Start of Block

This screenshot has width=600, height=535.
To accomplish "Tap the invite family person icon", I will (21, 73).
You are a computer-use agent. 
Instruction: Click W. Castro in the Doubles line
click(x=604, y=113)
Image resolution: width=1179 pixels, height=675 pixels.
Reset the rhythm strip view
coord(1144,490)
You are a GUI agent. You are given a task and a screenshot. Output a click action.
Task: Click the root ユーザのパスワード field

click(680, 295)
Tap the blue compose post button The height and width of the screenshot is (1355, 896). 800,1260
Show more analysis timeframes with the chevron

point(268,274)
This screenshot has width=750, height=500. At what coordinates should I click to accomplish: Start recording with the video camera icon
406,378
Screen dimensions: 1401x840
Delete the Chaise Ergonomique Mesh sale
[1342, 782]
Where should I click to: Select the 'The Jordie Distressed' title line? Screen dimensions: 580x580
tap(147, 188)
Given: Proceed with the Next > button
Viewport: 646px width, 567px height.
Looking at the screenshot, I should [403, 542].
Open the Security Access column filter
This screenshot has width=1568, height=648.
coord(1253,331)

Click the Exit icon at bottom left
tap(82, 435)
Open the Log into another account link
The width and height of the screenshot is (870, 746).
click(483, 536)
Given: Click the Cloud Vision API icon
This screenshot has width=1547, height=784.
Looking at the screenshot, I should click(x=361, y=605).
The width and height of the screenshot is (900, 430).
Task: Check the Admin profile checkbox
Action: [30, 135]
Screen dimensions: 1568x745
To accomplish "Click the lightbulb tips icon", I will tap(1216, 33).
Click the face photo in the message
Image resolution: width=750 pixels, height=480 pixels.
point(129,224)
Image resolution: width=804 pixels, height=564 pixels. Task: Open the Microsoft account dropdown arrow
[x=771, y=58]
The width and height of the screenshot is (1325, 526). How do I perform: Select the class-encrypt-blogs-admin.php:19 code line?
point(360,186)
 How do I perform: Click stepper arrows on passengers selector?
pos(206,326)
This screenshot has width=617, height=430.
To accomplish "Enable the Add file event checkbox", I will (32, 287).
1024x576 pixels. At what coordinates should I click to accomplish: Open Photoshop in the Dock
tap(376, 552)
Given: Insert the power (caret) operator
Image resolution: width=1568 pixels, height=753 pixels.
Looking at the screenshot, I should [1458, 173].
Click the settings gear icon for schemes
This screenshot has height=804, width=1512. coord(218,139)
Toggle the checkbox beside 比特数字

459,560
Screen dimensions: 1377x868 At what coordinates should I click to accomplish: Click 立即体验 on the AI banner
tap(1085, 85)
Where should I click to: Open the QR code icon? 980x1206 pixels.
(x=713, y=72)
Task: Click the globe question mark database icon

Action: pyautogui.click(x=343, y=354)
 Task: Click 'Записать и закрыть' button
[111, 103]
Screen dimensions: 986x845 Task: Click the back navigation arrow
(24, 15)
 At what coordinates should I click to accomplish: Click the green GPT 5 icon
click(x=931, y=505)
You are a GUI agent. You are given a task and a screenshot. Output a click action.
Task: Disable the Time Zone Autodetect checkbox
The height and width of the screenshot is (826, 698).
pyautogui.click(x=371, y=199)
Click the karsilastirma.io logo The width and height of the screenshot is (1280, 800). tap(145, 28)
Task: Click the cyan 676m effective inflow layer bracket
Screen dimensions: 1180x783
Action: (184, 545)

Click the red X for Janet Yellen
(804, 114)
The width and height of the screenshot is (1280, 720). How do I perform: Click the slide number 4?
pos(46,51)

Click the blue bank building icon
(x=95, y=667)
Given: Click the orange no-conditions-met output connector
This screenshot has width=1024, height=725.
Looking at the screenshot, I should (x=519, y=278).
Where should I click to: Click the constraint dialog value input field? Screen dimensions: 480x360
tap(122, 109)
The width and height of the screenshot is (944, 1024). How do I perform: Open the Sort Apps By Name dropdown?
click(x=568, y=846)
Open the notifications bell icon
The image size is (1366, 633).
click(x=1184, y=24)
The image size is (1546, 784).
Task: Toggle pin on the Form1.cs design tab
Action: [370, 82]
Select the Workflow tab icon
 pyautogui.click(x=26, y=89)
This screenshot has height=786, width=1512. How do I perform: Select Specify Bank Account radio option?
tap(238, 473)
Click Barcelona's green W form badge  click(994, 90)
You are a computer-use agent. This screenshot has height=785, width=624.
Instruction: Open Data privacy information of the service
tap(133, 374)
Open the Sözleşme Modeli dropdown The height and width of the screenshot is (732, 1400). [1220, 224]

End of Block

__Problem to solve__: Only the line containing "The image size is (1366, 633)." and the lines after it, through the end of the data, should be copied, exactly as they are.

__Answer to the problem__:
The image size is (1366, 633).
click(x=1184, y=24)
The image size is (1546, 784).
Task: Toggle pin on the Form1.cs design tab
Action: [370, 82]
Select the Workflow tab icon
 pyautogui.click(x=26, y=89)
This screenshot has height=786, width=1512. How do I perform: Select Specify Bank Account radio option?
tap(238, 473)
Click Barcelona's green W form badge  click(994, 90)
You are a computer-use agent. This screenshot has height=785, width=624.
Instruction: Open Data privacy information of the service
tap(133, 374)
Open the Sözleşme Modeli dropdown The height and width of the screenshot is (732, 1400). [1220, 224]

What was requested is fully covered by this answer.